How George Washington survived so many close encounters with the Grim Reaper - in the wilderness frontier, on the battlefield, from serious illness, and in terrifying accidents - can be read only in the story of a steady succession of miracles. For the incredible fact that he survived all of these encounters (except of course the last) to live sixty-seven years is a consummation for which untold millions can be eternally grateful. For it was Washington who with the success of the Revolution and the leadership provided through two terms as President brought forth upon this continent an entirely new way of life. This society, governed as it now was by a spirited reverence for freedom and guaranteed by documents revolutionary in their principles, must have startled the Old World.

Biography & Autobiography

The Nine Lives of Michael Todd

Art Cohn 2017-06-28
The Nine Lives of Michael Todd

Author: Art Cohn

Publisher: Pickle Partners Publishing

Published: 2017-06-28

Total Pages: 353

ISBN-13: 1787204863

DOWNLOAD EBOOK

SHOW BIZ’ “LAST TYCOON” At eighteen he was president of a $2-million-a-year construction company.

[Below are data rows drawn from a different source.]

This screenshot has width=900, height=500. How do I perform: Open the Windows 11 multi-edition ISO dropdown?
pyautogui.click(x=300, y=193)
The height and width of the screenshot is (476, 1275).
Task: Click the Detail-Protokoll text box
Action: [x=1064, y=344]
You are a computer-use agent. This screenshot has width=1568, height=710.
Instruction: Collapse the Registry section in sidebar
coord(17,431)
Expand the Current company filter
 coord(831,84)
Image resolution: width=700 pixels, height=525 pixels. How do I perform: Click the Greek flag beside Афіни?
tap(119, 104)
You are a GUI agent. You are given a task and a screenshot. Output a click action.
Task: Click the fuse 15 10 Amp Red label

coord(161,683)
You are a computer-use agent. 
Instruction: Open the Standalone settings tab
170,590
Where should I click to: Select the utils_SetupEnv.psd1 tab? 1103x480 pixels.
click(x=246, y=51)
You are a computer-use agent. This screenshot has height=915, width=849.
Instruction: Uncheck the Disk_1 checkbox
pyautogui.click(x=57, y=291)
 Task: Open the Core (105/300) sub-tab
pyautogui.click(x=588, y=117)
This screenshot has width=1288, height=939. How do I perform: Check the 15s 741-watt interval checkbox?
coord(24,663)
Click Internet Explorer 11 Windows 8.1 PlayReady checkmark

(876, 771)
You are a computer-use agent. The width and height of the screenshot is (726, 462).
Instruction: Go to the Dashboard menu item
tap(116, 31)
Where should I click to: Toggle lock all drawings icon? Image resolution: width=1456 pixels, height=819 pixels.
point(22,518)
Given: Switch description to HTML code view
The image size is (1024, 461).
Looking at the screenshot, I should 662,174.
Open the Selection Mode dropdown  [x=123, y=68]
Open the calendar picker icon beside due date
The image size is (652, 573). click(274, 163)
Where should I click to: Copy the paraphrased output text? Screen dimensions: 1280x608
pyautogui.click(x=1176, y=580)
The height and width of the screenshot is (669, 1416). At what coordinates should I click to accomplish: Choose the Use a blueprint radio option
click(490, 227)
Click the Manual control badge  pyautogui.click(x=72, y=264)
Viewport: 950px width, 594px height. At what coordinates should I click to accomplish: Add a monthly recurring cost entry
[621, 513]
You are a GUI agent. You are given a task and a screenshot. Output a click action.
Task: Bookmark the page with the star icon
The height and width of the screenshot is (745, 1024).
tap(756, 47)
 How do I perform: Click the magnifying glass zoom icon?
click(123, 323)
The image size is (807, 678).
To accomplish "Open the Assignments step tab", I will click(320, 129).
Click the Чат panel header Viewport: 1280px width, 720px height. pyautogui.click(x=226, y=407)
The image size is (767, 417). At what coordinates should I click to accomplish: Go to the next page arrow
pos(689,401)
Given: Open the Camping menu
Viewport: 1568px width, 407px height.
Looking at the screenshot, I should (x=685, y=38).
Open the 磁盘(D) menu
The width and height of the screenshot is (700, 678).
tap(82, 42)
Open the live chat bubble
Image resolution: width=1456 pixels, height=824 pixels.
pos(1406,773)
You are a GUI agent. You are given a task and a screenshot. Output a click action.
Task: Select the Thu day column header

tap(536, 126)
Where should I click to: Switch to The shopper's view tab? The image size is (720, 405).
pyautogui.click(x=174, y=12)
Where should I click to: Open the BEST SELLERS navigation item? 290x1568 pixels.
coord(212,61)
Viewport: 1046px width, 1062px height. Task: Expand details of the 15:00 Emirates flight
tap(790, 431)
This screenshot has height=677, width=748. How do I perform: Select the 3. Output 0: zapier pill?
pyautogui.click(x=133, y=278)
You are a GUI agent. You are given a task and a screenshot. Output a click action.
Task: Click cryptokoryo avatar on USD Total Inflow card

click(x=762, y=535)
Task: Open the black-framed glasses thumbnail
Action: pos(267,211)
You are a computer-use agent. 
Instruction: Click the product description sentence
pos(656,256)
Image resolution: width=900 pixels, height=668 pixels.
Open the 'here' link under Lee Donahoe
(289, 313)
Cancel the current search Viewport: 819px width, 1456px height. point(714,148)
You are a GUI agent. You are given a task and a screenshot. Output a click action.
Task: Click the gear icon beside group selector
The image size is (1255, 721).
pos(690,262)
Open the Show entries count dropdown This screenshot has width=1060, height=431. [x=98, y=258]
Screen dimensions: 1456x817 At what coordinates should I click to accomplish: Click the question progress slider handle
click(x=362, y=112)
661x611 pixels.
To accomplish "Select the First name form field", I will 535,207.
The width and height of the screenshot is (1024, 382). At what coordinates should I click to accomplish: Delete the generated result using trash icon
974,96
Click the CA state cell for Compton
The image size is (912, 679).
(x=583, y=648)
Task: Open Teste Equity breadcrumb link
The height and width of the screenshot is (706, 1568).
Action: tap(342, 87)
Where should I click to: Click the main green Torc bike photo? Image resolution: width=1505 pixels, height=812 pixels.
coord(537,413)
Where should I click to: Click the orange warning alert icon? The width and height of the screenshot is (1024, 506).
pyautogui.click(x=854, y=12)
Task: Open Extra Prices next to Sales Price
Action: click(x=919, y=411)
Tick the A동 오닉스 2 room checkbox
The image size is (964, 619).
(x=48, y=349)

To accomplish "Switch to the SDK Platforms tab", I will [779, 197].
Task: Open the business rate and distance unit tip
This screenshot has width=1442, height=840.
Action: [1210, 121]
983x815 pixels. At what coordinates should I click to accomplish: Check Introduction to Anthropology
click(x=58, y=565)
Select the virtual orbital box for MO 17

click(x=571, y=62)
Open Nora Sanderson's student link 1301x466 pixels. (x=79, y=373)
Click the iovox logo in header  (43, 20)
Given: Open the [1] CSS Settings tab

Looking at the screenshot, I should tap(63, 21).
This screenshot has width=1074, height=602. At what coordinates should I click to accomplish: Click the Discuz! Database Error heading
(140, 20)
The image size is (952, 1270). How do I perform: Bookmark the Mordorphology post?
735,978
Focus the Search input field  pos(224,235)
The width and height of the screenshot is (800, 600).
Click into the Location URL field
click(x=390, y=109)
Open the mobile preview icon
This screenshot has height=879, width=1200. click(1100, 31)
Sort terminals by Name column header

At twenty he couldn’t afford a house of his own. When he was thirty-seven he had four plays running simultaneously, netting him $20,000 a week. The following year he went into bankruptcy for over a million dollars. At forty-nine he married Hollywood’s reigning beauty, Elizabeth Taylor, and had the greatest hit in motion-picture history—Around the World in Eighty Days, the first motion picture likely to gross $100 million. Brash, flamboyant, half genius, half conman, he rose from the slums to giddy heights in the roller-coaster worlds of Broadway and Hollywood. Then, as in a script he might have written himself, he met death in a tragic plane crash—along with his biographer, the man who wrote this book.

History

Nine Lives

Dan Baum 2009-02-10
Nine Lives

Author: Dan Baum

Publisher: Random House

Published: 2009-02-10

Total Pages: 354

ISBN-13: 0385529600

DOWNLOAD EBOOK

The hidden history of the haunted and beloved city of New Orleans, told through the intersecting lives of nine remarkable characters. “Nine Lives is stunning work. Dan Baum has immersed himself in New Orleans, the most fascinating city in the United States, and illuminated it in a way that is as innovative as Tom Wolfe on hot rods and Truman Capote on a pair of murderers. Full of stylistic brilliance and deep insight and an overriding compassion, Nine Lives is an instant classic of creative nonfiction.” —Robert Olen Butler, Pulitzer Prize–winning author of A Good Scent from a Strange Mountain Nine Lives is a multivoiced biography of a dazzling, surreal, and imperiled city, told through the lives of night unforgettable characters and bracketed by two epic storms: Hurricane Betsy, which transformed New Orleans in the 1960s, and Hurricane Katrina, which nearly destroyed it. Dan Baum brings the kaleidoscopic portrait to life, showing us what was lost in the storm and what remains to be saved. BONUS: This edition contains a Nine Lives discussion guide.